Honestly, the people who are happiest are those who enjoy the "grind" of their specific craft. If you love the process of coding, or writing, or managing people, then you've already won. The accolades and the money are just side effects.
✨ Don't miss: Cooper City FL Zip Codes: What Moving Here Is Actually Like
- Define your "Enough": Most people never do this. They just want "more." If you don't have a specific number or lifestyle defined as "enough," you will never feel like you've made it.
- Diversify your identity: Don't let your job be the only thing that makes you feel successful. If your career hits a snag but you're a great parent, a fit athlete, or a skilled hobbyist, you still feel like you've got a good life.
- Stay a "Day 1" person: Jeff Bezos famously called this the "Day 1" mentality at Amazon. The moment you start thinking it’s "Day 2," you’ve started the decline. Stay hungry. Stay curious.

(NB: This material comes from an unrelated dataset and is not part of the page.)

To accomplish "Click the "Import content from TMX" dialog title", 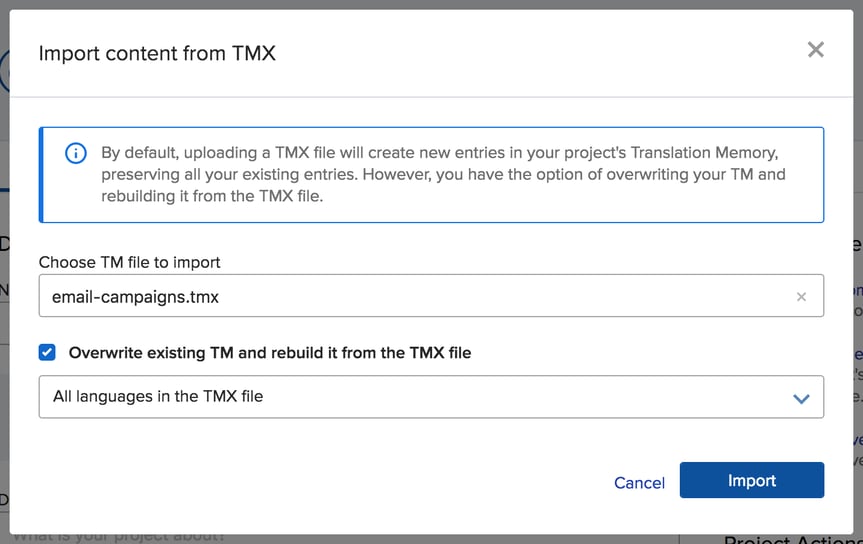I will point(157,53).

The Trap of Social Comparison
In the age of Instagram and LinkedIn, it's easier than ever to feel like everyone else has i got it made while you’re still struggling. You see the curated photos of private jets and "work from anywhere" lifestyles.
It’s all theater.
Behind those photos are often massive debts, crumbling relationships, or just a deep sense of insecurity that requires constant external validation. Comparing your "behind-the-scenes" footage to someone else’s "highlight reel" is a recipe for misery. You have to define what "making it" looks like for you, specifically. For some, it’s a quiet house in the woods. For others, it’s the chaos of a high-growth tech firm. Neither is wrong, but chasing someone else’s version of success is the fastest way to feel like a failure even when you’re winning.
Actionable Steps to Redefine Your Success
Stop waiting for a magical day when all your problems disappear. It isn't coming. Instead, take these steps to build a life where you feel like you've "got it made" right now:
- Audit your time, not just your money. If you're earning $200k but have zero control over your calendar, you haven't made it; you're just a high-priced commodity. Reclaim one hour of your day this week for something that has nothing to do with productivity.
- Kill the "One Day" Narrative. Stop saying "One day I'll be happy when..." and start looking at what part of your current life is already working. This isn't toxic positivity; it's a practical way to keep your brain from constantly living in a non-existent future.
- Build "Maintenance Habits." Identify the three things that keep your life running—maybe it's a morning walk, a weekly budget review, or a date night. Treat these as non-negotiable parts of your "success."
- Invest in "Anti-Fragility." Make sure your version of "having it made" doesn't depend on one person, one job, or one market condition. True success is the ability to pivot when things go wrong.
Ultimately, the phrase i got it made should be used as a reflection of gratitude for the present, not a goal for the future. If you can find a way to love the process of building, you'll realize that the journey was the destination all along. There is no finish line. There is only the next lap. And if you're enjoying the run, you’ve already won.